Bristow rubbed his eyes. "Mr. Vaughn, I have just broken my wife's trust and quite possibly ruined the tenuous relationship my daughter and I were building because I couldn't allow her to be misled by a lie you had dug up and convinced yourself was true. Nothing in those books suggested that I was the agent you sought. You simply jumped to that conclusion because you couldn't be patient enough to do the proper research. So I would suggest two things, Mr. Vaughn. One, that you not speak to me at the moment, and two, that you be thankful that I am not taking you up on your offer to relieve a little stress on your ass because frankly, Mr. Vaughn, the way I'm feeling you wouldn't have much of an ass left." He polished the wooden arm of the chair with his sleeve.

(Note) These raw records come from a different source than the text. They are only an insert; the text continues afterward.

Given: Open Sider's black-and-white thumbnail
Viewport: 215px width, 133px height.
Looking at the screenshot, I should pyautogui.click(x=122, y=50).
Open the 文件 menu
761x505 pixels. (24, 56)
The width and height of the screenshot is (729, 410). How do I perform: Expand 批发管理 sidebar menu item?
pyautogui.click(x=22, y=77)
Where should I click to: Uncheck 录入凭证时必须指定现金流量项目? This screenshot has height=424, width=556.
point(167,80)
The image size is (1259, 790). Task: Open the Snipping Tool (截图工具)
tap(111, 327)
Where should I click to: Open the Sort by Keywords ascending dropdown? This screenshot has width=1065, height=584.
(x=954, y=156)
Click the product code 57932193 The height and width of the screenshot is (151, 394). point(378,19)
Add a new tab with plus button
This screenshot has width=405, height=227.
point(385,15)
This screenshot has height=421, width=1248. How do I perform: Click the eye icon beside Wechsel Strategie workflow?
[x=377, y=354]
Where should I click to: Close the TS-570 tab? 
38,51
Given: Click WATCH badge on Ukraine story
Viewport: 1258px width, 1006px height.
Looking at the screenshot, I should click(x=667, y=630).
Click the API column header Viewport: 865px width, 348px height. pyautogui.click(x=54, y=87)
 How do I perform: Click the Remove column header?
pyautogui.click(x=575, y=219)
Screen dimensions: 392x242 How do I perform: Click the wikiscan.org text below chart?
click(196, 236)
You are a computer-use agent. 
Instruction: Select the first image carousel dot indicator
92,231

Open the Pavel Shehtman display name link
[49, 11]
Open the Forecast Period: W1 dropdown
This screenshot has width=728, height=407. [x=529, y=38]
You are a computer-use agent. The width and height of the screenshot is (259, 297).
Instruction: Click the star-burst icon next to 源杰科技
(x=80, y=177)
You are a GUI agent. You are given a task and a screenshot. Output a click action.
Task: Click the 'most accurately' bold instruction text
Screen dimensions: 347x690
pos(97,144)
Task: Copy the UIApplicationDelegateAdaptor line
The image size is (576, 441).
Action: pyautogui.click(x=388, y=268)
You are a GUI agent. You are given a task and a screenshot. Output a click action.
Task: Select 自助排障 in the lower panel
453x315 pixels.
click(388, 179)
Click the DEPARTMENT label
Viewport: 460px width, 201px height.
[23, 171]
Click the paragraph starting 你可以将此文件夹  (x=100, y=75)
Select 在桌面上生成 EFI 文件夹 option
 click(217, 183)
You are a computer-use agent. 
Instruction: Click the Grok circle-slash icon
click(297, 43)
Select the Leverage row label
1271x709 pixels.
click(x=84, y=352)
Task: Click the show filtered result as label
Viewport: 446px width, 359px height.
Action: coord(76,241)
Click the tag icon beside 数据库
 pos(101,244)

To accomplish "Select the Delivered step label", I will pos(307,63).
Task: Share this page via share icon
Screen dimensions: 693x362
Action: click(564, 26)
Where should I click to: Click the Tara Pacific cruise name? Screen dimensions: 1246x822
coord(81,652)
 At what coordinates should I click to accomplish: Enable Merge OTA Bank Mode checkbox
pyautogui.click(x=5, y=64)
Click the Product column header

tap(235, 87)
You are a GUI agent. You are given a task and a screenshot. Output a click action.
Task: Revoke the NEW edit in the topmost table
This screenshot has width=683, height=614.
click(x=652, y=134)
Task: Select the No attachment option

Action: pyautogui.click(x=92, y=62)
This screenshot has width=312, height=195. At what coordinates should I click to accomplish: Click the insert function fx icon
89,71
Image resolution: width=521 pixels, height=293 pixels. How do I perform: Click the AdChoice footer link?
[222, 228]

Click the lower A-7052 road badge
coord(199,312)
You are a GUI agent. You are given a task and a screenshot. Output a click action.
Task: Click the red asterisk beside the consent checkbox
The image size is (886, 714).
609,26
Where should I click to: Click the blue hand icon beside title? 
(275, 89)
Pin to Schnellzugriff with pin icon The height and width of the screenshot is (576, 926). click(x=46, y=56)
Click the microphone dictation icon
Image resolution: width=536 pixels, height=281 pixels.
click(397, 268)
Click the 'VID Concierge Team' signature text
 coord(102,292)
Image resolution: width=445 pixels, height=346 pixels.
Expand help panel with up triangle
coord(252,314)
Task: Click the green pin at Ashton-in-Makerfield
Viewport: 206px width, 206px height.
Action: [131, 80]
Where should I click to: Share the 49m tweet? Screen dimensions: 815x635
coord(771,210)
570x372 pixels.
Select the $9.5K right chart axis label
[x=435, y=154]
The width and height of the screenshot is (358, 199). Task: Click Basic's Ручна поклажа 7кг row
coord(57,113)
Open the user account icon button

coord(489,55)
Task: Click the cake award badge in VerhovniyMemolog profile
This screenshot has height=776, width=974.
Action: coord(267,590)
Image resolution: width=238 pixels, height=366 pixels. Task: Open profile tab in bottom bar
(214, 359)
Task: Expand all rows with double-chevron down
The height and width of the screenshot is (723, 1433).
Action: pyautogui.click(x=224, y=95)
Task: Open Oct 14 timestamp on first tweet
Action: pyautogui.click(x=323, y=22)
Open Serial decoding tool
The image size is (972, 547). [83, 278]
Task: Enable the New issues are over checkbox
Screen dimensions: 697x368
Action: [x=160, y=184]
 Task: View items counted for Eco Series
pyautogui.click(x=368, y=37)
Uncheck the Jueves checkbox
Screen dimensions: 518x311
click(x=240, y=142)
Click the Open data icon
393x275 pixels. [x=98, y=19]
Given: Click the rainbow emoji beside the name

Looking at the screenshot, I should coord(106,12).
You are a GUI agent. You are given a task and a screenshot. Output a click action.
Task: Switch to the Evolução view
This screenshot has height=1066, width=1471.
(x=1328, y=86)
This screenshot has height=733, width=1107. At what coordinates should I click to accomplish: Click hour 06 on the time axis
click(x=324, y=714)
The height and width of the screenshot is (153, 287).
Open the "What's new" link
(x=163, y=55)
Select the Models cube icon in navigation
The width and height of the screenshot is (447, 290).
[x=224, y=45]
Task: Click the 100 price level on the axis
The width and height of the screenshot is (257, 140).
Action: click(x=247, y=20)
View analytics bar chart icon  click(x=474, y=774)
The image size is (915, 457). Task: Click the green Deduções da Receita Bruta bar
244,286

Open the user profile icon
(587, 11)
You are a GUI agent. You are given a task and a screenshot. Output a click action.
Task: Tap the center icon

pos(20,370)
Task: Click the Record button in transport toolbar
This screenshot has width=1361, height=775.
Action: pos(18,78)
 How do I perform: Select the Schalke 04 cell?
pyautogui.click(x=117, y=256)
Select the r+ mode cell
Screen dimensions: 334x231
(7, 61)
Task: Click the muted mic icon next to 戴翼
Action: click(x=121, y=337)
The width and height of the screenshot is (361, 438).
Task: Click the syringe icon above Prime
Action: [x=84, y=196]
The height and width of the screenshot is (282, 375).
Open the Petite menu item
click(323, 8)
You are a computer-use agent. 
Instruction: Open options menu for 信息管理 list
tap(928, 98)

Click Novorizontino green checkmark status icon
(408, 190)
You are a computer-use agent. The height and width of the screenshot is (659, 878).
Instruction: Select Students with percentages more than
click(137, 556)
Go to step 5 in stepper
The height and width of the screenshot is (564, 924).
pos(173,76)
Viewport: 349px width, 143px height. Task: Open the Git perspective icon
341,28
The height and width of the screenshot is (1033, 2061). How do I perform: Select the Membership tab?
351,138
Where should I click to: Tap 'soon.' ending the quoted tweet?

Vaughn squeezed his eyes closed. Bristow was quiet. Perhaps they both wished they were somewhere else. The spy rubbed his eyes and Vaughn remembered just why he'd been so upset at what the codes had supposedly revealed. He wanted to tell him that he was glad that Bristow was not the one, but he thought Bristow might consider that an insult to his wife, so he kept quiet. Instead, he sat and watched him.

Finally, the dark haired agent rose. He straightened his jacket. When he looked at Vaughn, it was with a professional, detached gaze. "Did you have anything else to say, Mr. Vaughn?"

Vaughn shook his head. "No, Mr. Bristow."

Bristow nodded. "Good. Go back to work then."

"Okay." Vaughn stood.

Jack put his hand on Vaughn's shoulder and just for a moment the compassion he kept so well hidden crept to the surface, pushing aside the stoicism and pain residing behind his dark eyes. "Listen, when you see Sydney again, tell her..." he paused, obviously struggling for the words.

Vaughn smiled comfortingly. "I will. I...she won't hate you."

Bristow shook his head sadly. "Go on, Mr. Vaughn."

"Yes, sir." Vaughn left silently. As the door closed behind him, Bristow sank into the chair again and dejectedly leaned forward to rest his head on his clasped hands.